Try Yoga.  I guarantee that it will make a difference in your life.

The following article from the Michael J Fox Foundation says it better than I can. But I know from experience that it really works.

FoxFeed Blog

Yoga for Parkinson’s: What the Research Says

Posted by  Kaitlyn P. Roland, July 01, 2015

Yoga for Parkinson’s: What the Research Says

Kaitlyn P. Roland completed her PhD research at the University of British Columbia (2012), which measured Parkinson’s disease (PD)-related changes to daily muscle activity and consequences for physical function and frailty. She is currently a postdoctoral fellow at the University of Victoria¹s Centre on Aging and her most recent work examines care needs and well-being in PD dementia caregivers. Kaitlyn offers yoga workshops to persons with PD called “Yogadopa” and blogs about Parkinson’s, aging and yoga-related information at http://yogadopa.com. Overall, she aims to support independent living, and reduce distress and healthcare utilization in persons with PD, dementia and their caregivers.

Yoga continues to rise in popularity and is cited as a favorite non-medical therapy by many living with Parkinson’s disease. Getting started can seem challenging, as it is often portrayed with pretzel-like contortions and trendy #yogaselfies on social media. But, yoga is an adaptable practice, with both functional and psychosocial benefits, that can be suited to a variety of abilities.

Yoga has become synonymous with holding and moving between a series of static postures (called asanas); however, this physical practice (called hatha yoga) is only one part of the larger yoga framework that includes branches such as philosophy, chanting and selfless service. Hatha yoga combines physical postures to address strength, flexibility, balance and mind-body-breath connection. Breathing practices (pranayama) and meditation are included to develop greater self-awareness.

What do we know about yoga for people with Parkinson’s?

In looking through the scientific literature, there are a few studies that support hatha yoga for persons with PD. This is clearly an area of research that is just starting to gain ground. What studies do exist suggest modest benefits for:

Mobility. The issue of mobility has important implications for falls in PD. Yoga participation can improve functional mobility and how a person with PD walks. Standing yoga poses target the hip extensor, knee extensor and ankle plantar flexor, which support center-of-mass during walking and may improve overall stability.

Balance. Balance training is an important component of PD therapy, as 40 percent of nursing home admissions are preceded by a fall. Research shows yoga-related improvements in balance (tandem, one-leg) and an associated reduction in fear of falling; this can also help keep people with PD active in their community.

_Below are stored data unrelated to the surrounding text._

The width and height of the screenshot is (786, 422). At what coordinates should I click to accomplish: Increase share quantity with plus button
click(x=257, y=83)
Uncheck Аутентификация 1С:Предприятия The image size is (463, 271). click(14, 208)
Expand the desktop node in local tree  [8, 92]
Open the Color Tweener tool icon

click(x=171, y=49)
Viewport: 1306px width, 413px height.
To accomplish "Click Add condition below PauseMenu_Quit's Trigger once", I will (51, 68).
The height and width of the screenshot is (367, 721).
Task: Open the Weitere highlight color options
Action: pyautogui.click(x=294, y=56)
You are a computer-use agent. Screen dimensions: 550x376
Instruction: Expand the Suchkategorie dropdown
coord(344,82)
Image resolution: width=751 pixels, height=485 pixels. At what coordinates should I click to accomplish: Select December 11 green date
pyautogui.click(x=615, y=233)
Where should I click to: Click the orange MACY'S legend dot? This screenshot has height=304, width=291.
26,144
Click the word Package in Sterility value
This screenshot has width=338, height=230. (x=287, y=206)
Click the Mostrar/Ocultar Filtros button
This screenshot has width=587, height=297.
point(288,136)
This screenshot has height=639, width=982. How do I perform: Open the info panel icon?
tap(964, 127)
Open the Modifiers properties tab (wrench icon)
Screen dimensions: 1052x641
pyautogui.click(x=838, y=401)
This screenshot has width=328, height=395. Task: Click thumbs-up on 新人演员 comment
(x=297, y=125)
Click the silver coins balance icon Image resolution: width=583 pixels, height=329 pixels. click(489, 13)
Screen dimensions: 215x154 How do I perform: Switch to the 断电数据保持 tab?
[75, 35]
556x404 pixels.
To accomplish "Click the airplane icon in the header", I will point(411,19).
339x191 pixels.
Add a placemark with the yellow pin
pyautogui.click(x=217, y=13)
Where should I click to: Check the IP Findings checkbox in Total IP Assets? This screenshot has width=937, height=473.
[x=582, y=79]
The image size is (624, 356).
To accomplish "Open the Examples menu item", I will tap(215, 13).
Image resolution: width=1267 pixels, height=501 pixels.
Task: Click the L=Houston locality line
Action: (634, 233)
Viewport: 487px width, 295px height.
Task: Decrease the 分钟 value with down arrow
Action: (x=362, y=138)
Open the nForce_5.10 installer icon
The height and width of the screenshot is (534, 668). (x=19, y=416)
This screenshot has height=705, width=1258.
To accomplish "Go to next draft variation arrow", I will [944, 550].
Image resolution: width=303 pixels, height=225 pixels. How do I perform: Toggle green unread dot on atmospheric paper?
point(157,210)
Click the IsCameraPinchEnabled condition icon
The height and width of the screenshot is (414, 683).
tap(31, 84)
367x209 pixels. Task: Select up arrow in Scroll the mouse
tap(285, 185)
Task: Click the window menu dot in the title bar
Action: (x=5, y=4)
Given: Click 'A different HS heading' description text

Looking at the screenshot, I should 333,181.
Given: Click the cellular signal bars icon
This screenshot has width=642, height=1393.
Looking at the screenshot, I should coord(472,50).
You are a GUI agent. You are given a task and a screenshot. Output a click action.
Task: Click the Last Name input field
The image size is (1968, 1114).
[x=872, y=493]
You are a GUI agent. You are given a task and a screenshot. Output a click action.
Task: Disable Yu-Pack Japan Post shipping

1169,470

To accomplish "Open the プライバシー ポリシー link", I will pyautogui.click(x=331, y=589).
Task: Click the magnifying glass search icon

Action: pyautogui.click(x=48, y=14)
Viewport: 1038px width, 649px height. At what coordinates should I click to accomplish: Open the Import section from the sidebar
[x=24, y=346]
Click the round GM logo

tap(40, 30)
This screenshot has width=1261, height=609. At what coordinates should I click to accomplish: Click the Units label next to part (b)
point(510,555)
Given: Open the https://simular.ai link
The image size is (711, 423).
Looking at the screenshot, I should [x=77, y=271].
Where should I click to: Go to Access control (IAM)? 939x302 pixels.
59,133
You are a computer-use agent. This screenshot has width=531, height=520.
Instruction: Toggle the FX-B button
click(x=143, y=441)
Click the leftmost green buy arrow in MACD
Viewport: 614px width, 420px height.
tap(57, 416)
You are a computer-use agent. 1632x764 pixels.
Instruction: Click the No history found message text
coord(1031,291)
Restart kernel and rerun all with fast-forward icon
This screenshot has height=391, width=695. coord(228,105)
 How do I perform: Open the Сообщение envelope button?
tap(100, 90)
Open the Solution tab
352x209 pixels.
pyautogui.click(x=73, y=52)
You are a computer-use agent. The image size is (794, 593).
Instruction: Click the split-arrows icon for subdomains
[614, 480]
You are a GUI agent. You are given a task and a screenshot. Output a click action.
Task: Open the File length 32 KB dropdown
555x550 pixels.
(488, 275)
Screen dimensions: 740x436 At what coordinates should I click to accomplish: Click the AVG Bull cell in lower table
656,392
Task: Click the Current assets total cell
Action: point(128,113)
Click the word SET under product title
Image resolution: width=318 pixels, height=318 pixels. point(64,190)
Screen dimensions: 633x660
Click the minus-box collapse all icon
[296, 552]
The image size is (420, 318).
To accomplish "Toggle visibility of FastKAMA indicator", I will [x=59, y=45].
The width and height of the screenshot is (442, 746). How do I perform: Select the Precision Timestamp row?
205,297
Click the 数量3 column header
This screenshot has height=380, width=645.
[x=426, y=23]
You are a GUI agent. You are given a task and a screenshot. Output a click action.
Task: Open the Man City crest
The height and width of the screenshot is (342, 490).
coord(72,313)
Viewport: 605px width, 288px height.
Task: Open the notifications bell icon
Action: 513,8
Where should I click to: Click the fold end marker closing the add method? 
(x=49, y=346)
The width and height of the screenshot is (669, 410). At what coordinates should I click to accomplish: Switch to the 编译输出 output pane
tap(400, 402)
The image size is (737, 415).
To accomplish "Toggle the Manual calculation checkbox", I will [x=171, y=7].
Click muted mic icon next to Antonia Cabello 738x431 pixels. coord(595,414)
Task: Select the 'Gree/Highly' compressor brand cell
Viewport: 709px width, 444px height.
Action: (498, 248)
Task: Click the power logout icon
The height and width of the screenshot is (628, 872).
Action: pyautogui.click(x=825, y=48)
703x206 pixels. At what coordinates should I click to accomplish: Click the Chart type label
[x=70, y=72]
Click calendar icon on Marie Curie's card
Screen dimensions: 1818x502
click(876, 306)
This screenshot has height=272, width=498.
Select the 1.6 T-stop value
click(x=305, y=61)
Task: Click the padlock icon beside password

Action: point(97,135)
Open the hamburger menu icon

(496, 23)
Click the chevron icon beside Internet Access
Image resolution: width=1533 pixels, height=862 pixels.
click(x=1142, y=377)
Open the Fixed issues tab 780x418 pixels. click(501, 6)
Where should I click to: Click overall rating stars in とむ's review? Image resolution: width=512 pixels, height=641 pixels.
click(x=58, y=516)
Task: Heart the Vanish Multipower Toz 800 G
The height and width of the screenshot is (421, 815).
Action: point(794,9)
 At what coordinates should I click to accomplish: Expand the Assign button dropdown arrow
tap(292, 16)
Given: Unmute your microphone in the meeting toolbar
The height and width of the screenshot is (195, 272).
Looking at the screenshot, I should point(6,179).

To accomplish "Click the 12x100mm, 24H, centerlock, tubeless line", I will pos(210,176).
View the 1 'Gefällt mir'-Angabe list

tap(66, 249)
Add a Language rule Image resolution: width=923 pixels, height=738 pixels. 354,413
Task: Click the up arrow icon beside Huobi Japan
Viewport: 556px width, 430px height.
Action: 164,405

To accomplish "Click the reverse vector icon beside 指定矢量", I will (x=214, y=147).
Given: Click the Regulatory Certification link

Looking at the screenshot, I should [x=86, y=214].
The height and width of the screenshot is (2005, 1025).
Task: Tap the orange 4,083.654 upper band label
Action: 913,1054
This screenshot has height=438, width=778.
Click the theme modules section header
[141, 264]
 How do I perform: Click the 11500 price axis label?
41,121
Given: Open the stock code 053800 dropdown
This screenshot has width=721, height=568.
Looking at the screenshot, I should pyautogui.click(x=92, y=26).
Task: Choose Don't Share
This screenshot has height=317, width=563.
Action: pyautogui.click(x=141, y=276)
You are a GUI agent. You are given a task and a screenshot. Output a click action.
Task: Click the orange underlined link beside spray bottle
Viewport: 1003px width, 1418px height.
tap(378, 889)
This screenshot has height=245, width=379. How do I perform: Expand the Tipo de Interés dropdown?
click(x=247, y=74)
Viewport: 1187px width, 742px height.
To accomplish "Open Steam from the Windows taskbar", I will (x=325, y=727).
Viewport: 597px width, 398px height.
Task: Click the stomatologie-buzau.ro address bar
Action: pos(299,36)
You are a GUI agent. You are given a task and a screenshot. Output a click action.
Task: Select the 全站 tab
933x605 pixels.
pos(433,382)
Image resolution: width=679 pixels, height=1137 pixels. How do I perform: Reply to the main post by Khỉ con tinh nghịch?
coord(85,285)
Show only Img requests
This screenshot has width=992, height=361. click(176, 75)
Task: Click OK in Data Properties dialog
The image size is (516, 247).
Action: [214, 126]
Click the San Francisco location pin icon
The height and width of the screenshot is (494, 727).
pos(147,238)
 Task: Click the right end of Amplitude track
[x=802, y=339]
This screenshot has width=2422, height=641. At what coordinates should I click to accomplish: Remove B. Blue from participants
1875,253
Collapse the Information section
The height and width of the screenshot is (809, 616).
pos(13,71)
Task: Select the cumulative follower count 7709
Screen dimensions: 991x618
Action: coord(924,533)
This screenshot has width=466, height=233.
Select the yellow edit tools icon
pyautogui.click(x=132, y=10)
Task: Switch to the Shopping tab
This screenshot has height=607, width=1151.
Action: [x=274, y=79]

Strength. Gains in lower-body strength occur for PD patients following yoga practice and are associated with improved postural stability. Yoga requires isometric contraction (i.e., the joint angle and muscle length do not change) of specific muscle groups to stabilize the body as one performs the postures, and may mimic isokinetic contractions (i.e., variable resistance to a movement performed at constant speed) when performing controlled systematic movements from one pose to the next. These mechanisms may be the reason why yoga improves muscular strength.

Flexibility. Improvements in flexibility and range of motion (ROM) are important since rigidity is a common clinical manifestation in PD. Research shows improvements in flexibility/ROM of the shoulder, hip and spine. Stooped posture is characteristic in PD and can be related to short spinal flexors and weak spinal extensors; improved shoulder and spinal flexibility from yoga supports a more upright posture. Greater hip mobility from yoga may translate into improvements in shuffling gait experienced by many living with PD.

Mood & Sleep. The psychosocial benefits associated with yoga are important for disease management, as they are not often addressed with conventional dopaminergic therapy.  Yoga can offer group support, improved confidence and self-efficacy. The calming effect of yoga (by enhancing parasympathetic output) may lessen perceived stress, enhance relaxation, and benefit sleep in PD.